Group working on breeding law after alleged Stokes Co. puppy mill raid
RALEIGH, N.C. — The director of the Humane Society of North Carolina said she’s working with animal control officers and legislators on a bill to regulate commercial dog breeders.
The News & Observer of Raleigh reported that Kim Alboum said she hopes a raid last week in Stokes County will spur the state to change its law.
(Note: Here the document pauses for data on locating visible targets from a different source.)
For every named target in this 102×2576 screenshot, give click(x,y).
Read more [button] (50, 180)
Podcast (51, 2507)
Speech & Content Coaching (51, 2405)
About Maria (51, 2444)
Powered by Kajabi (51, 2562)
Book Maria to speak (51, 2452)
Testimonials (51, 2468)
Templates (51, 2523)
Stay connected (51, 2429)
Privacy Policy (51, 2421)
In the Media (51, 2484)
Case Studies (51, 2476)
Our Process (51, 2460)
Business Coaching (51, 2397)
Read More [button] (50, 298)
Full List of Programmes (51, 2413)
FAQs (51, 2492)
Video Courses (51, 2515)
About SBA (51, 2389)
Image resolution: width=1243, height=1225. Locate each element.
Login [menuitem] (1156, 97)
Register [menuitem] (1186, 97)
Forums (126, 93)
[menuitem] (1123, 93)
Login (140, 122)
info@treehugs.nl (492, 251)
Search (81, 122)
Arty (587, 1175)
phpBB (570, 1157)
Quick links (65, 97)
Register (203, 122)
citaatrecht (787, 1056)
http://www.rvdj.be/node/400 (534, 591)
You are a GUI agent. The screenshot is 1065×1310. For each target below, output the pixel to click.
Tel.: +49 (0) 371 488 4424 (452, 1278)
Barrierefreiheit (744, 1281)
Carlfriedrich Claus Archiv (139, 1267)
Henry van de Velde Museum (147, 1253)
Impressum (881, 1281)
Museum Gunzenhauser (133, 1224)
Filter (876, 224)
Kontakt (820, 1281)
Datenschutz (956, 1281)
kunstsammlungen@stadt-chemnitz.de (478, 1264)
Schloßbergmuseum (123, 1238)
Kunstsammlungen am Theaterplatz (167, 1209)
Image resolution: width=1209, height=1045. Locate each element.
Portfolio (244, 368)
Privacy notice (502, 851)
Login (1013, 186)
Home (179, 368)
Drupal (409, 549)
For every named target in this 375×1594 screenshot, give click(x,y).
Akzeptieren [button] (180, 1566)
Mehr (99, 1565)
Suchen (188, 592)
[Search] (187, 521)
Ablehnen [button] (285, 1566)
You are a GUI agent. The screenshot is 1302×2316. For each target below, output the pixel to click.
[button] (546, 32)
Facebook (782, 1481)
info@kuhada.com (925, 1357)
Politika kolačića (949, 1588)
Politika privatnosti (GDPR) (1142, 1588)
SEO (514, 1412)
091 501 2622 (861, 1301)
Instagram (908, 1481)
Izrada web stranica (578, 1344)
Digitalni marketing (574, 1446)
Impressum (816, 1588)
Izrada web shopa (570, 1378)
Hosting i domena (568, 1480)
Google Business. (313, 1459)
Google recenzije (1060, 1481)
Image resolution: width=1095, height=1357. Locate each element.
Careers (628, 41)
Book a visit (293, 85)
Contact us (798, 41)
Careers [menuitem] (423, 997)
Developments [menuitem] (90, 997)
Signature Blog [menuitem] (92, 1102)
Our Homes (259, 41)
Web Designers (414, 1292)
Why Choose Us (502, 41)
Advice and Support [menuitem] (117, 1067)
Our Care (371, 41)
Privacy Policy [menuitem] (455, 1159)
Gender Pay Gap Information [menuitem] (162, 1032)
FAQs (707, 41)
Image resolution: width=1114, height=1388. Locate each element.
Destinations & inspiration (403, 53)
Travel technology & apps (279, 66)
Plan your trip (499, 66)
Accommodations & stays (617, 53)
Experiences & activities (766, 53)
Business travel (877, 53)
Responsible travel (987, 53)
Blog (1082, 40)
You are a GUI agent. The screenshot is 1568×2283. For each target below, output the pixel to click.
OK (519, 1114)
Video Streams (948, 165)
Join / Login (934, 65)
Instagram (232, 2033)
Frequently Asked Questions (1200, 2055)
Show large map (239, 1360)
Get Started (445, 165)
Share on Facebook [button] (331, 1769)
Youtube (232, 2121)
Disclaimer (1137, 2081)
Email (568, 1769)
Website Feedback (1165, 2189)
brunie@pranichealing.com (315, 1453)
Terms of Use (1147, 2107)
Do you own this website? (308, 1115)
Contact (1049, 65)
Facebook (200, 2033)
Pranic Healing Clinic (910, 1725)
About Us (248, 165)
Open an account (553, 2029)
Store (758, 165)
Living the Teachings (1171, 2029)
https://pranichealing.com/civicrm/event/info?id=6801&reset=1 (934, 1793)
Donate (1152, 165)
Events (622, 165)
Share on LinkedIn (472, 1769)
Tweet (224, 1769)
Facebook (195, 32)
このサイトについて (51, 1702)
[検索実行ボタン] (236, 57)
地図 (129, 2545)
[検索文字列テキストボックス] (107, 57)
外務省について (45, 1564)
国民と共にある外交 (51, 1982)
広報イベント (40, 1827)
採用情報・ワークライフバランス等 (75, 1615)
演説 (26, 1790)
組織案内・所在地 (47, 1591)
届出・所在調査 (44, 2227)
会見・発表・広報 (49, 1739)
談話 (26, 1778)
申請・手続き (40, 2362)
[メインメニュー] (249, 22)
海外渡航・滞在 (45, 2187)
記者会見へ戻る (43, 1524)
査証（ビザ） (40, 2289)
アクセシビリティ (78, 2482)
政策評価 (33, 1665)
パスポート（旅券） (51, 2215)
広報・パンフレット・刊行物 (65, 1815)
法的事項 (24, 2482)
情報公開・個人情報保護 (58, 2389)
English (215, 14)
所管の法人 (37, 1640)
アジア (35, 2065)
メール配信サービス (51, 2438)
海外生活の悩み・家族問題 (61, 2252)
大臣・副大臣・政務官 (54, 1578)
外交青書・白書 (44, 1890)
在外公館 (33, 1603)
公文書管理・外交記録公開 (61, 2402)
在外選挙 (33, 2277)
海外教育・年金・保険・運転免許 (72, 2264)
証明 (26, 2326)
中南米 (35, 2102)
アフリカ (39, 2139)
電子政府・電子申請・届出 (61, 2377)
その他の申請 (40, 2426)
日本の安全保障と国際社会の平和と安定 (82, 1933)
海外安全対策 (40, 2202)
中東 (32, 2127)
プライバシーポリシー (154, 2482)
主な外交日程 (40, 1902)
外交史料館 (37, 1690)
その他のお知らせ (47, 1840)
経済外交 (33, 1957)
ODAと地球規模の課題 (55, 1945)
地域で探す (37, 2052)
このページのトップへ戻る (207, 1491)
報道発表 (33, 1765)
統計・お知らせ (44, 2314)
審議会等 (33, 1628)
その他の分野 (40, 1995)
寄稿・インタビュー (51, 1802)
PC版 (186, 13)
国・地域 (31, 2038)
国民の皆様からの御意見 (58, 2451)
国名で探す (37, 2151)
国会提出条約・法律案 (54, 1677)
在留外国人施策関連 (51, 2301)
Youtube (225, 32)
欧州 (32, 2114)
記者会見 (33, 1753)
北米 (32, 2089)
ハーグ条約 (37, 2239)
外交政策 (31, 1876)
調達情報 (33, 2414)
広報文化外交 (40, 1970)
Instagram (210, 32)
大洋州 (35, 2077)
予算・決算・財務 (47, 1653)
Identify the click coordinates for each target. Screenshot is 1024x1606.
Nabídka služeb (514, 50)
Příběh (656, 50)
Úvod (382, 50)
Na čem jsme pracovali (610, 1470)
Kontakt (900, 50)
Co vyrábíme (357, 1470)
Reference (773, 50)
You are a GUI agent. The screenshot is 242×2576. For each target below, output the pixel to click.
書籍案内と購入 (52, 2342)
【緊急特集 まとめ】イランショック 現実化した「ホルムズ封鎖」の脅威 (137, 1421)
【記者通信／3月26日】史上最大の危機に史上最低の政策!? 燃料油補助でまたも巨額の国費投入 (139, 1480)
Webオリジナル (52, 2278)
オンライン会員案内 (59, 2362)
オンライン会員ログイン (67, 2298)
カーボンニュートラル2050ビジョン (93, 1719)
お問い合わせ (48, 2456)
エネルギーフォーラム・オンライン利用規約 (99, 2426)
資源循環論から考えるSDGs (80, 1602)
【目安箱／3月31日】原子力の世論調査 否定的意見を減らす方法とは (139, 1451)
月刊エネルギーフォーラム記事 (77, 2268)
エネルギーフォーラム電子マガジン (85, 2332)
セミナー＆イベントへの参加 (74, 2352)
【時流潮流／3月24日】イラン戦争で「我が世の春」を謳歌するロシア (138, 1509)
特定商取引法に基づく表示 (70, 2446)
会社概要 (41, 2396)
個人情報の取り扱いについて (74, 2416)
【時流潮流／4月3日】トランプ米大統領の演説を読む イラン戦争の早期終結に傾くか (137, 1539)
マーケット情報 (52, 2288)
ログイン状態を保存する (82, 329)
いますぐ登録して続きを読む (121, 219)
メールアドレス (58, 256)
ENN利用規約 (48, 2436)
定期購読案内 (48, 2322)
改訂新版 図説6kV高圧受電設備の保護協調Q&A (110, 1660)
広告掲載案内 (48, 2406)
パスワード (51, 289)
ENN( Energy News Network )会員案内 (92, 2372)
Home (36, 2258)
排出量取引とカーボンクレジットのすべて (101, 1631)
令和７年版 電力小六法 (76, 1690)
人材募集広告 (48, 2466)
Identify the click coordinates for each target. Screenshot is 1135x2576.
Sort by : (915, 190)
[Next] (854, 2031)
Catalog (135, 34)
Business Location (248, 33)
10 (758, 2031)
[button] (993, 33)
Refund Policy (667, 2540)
In that raid, 160 dogs were found sleeping in their own waste, in makeshift kennels that had exposed wires and mice infestations.
A bill to regulate commercial breeders passed the Senate in 2009, but it died in the House after pressure from groups including the North Carolina Pork Council and the Farm Bureau.
The Humane Society said at least 19 states have some regulations for commercial dog breeders.
Officials said Sunday that the dogs seized from the alleged Stokes County puppy mill will be available for adoption within 10 to 14 days.
Most of the animals were taken to the Guilford County Animal Shelter, while the remaining dozen or so were taken to animal shelters in Charlotte and Wake County.
Workers at the Guilford County Animal Shelter said they’ve been getting about 50 calls an hour from people wanting to adopt the rescued puppies, which consisted of English and French bulldog pups, Yorkies and Shih Tzu pups.
The Associated Press contributed to this report.